» **Written task 1**
Answer these questions from the passage on the Barbary pirates, one line each:
(a) What was the main purpose of the pirates' attacks?
(b) Which three places came under the sovereignty of the Ottoman Empire?
(c) Until which century were coastal settlements seldom undertaken?

-- start of Page --

There's a good, succinct summary on Wiki showing the historical parallels...

The Barbary pirates, Barbary corsairs, or Ottoman corsairs were mainly Muslim pirates and privateers who operated from the Barbary states. This area was known in Europe as the Barbary Coast, in reference to the Berbers. The main purpose of their attacks was to capture slaves for the Barbary slave trade. Slaves in Barbary could be of many ethnicities, and of many different religions, such as Christian, Jewish, or Muslim. Their predation extended throughout the Mediterranean, south along West Africa's Atlantic seaboard and into the North Atlantic as far north as Iceland, but they primarily operated in the western Mediterranean. In addition to seizing merchant ships, they engaged in razzias, raids on European coastal towns and villages, mainly in Italy, France, Spain, and Portugal, but also in the British Isles, the Netherlands, and Iceland.

While such raids began after the Muslim conquest of the Iberian Peninsula in the 710s, the terms "Barbary pirates" and "Barbary corsairs" are normally applied to the raiders active from the 16th century onwards, when the frequency and range of the slavers' attacks increased. In that period, Algiers, Tunis and Tripoli came under the sovereignty of the Ottoman Empire, either as directly administered provinces or as autonomous dependencies known as the Barbary states.

Barbary corsairs captured thousands of merchant ships and repeatedly raided coastal towns. As a result, residents abandoned their former villages of long stretches of coast in Spain and Italy. The raids were such a problem that coastal settlements were seldom undertaken until the 19th century.

-- end of Page --

» **Written task 2**
Rewrite a run of lines from the entries as a numbered list, leaving out any blank lines. Begin at the line that contains "Expand the This PC tree node" and stop after the line that contains "Looking at the screenshot, I should [x=177, y=95].".

-- start of Records shown --

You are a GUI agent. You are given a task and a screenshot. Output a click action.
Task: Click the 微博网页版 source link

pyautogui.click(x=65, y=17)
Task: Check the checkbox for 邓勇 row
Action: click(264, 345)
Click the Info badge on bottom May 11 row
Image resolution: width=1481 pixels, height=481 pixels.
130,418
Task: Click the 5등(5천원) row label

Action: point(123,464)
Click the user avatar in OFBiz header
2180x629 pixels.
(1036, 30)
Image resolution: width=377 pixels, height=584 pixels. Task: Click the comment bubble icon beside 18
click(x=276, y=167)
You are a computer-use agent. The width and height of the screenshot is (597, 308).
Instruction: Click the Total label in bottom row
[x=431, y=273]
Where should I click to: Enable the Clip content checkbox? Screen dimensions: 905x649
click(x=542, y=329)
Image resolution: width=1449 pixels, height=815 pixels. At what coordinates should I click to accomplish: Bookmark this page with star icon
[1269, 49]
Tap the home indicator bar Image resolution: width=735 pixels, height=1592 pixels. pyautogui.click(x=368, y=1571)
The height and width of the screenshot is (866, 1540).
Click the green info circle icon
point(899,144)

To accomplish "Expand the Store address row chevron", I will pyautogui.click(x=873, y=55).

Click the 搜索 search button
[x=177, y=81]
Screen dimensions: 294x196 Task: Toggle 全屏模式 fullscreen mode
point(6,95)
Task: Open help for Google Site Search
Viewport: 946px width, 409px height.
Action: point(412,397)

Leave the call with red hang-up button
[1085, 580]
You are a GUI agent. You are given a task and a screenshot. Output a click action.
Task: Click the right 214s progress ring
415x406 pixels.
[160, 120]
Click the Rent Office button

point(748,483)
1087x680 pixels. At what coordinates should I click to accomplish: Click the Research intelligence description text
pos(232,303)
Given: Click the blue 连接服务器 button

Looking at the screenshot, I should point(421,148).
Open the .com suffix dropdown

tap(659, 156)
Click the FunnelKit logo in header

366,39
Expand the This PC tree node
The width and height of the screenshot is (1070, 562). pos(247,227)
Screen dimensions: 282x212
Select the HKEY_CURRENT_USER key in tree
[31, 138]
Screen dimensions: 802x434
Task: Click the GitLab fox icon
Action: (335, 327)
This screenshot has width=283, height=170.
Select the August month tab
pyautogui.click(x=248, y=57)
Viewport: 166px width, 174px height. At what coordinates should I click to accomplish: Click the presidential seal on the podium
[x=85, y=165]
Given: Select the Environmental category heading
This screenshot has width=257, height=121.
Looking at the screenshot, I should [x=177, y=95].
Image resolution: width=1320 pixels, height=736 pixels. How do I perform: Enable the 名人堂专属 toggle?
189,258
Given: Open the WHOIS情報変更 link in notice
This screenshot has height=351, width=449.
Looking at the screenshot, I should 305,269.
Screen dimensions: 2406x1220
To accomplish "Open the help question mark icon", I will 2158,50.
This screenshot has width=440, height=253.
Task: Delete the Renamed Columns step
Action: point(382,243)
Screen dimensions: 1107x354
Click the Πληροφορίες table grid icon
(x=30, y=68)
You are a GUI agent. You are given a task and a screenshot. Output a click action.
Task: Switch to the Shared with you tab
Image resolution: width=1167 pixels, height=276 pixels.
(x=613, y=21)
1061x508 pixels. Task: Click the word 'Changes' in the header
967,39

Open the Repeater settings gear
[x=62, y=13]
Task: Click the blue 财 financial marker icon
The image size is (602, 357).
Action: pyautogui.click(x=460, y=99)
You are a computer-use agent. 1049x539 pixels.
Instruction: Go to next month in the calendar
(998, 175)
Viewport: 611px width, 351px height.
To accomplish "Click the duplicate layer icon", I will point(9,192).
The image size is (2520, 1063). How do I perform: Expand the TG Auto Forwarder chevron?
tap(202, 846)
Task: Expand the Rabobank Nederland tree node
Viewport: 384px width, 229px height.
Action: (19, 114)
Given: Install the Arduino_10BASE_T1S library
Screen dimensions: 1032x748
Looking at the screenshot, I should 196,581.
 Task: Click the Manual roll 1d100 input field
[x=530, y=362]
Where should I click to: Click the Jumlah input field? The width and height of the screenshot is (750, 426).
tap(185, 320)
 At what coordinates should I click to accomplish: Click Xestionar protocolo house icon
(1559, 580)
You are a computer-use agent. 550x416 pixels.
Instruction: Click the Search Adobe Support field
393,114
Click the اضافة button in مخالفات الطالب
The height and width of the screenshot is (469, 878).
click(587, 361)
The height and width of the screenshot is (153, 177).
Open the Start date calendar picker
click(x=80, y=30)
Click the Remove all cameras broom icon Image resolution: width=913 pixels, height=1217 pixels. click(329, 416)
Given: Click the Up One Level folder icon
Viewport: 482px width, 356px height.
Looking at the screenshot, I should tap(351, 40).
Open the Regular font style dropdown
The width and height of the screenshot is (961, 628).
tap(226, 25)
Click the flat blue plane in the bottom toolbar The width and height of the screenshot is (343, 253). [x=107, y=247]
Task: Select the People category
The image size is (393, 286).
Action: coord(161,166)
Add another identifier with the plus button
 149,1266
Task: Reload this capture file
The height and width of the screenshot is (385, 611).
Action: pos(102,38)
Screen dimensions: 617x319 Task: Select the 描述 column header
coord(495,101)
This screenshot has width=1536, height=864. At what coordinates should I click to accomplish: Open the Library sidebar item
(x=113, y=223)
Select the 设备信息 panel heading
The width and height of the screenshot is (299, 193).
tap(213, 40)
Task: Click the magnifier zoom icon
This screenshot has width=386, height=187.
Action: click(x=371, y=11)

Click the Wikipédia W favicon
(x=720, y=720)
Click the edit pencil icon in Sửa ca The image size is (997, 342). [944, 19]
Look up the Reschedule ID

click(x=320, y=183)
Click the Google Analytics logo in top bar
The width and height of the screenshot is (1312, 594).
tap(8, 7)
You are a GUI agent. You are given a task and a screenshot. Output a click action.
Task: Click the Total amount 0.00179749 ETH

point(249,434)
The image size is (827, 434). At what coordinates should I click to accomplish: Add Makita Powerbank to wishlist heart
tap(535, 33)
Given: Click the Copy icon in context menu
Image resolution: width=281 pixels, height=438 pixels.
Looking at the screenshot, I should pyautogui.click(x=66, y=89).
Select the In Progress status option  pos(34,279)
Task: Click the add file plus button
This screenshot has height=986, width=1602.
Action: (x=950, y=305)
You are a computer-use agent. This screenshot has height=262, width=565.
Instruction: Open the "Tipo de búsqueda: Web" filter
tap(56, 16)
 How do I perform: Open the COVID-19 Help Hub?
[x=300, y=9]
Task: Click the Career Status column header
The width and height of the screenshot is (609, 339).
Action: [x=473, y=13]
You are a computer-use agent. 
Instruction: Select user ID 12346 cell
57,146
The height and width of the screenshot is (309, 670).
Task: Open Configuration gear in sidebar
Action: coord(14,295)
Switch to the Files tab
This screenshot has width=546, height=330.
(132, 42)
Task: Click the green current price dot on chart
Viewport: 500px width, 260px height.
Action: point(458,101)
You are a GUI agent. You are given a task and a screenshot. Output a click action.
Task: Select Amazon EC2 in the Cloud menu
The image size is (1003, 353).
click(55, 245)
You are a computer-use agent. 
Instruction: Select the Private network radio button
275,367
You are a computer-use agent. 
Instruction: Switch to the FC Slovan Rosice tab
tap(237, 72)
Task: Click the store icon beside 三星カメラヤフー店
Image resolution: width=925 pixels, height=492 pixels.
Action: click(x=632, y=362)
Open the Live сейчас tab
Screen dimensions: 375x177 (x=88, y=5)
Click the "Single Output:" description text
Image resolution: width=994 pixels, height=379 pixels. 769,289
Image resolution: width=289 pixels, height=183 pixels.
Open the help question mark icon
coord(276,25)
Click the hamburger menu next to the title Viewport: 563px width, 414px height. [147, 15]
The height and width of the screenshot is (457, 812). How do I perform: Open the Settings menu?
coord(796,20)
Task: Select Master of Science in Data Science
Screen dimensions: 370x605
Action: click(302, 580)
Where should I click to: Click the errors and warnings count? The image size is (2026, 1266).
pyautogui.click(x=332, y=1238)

-- end of Records shown --

» **Task output 1**
(a) To capture slaves for the Barbary slave trade.
(b) Algiers, Tunis and Tripoli.
(c) The 19th century.

» **Task output 2**
1. Expand the This PC tree node
2. The width and height of the screenshot is (1070, 562). pos(247,227)
3. Screen dimensions: 282x212
4. Select the HKEY_CURRENT_USER key in tree
5. [31, 138]
6. Screen dimensions: 802x434
7. Task: Click the GitLab fox icon
8. Action: (335, 327)
9. This screenshot has width=283, height=170.
10. Select the August month tab
11. pyautogui.click(x=248, y=57)
12. Viewport: 166px width, 174px height. At what coordinates should I click to accomplish: Click the presidential seal on the podium
13. [x=85, y=165]
14. Given: Select the Environmental category heading
15. This screenshot has width=257, height=121.
16. Looking at the screenshot, I should [x=177, y=95].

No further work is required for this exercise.